Download or read book Lincoln Unbound written by Rich Lowry. This book was released on 2013-06-11. Available in PDF, EPUB and Kindle. Book excerpt: In this thoughtful mix of history and politics, the New York Times bestselling author and editor of National Review—the conservative bible founded by William F. Buckley, Jr.—traces Abraham Lincoln's ambitious climb from provincial upstart to political powerhouse and calls for a renewal of the Lincoln ethic of relentless striving. Revered today across the political spectrum, Abraham Lincoln believed in a small but active government in a nation defined by aspiration. Fired by an indomitable ambition from a young age, the man who would be immortalized as the "railsplitter" never wanted to earn his living with an ax. He educated himself in a frontier environment characterized by mind-numbing labor and then turned his back on that world. All his life, he preached a gospel of work and discipline toward the all-important ends of self-improvement and individual advancement.

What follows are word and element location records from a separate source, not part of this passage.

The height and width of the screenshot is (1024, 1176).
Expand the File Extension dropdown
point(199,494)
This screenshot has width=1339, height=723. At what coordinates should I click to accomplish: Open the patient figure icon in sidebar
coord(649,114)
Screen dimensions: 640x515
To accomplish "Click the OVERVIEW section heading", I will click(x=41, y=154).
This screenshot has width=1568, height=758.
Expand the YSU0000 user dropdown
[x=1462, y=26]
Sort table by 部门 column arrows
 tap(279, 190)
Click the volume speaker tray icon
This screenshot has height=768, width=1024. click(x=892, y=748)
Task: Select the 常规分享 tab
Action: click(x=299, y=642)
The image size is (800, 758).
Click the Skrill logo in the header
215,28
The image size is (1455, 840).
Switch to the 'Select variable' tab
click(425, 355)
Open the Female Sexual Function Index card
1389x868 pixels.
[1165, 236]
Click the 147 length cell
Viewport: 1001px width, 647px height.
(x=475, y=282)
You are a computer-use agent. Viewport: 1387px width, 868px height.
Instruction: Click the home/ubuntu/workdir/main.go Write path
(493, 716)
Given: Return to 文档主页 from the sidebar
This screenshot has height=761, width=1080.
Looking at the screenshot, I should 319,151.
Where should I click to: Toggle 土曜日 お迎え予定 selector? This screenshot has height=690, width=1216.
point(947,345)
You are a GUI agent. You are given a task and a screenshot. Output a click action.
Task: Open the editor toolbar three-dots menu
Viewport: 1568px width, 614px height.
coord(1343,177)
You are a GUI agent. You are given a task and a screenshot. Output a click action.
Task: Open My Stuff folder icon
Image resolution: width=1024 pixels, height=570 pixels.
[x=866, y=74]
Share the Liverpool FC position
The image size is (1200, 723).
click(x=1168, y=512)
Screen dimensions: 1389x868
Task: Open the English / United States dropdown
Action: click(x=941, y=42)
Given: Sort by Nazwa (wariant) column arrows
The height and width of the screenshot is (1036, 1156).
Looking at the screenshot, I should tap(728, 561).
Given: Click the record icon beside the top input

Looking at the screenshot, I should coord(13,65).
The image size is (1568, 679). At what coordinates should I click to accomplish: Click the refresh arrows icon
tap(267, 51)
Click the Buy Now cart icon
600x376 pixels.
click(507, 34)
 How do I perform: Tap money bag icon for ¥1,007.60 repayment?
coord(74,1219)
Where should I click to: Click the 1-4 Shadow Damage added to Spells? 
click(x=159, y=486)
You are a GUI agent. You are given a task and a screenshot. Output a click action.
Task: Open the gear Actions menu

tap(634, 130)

As a Whig and then a Republican, he worked to smash the rural backwardness in which he was raised and the Southern plantation economy that depended on human bondage. Both were unacceptably stultifying of human potential. In short, Lincoln lived the American Dream and succeeded in opening a way to it for others. He saw in the nation's founding documents the unchanging foundation of an endlessly dynamic society. He embraced the market and the amazing transportation and communications revolutions beginning to take hold. He helped give birth to the modern industrial economy that arose before the Civil War and that took off after it. His vision of an upwardly mobile society that rewards and supports individual striving was wondrously realized. Now it is under threat. Economic stagnation and social breakdown are undermining mobility and the American way. To meet these challenges, Rich Lowry draws us back to the lessons of Lincoln. It is imperative, he argues, to preserve a fluid economy and the bourgeois virtues that make it possible for individuals to thrive within it.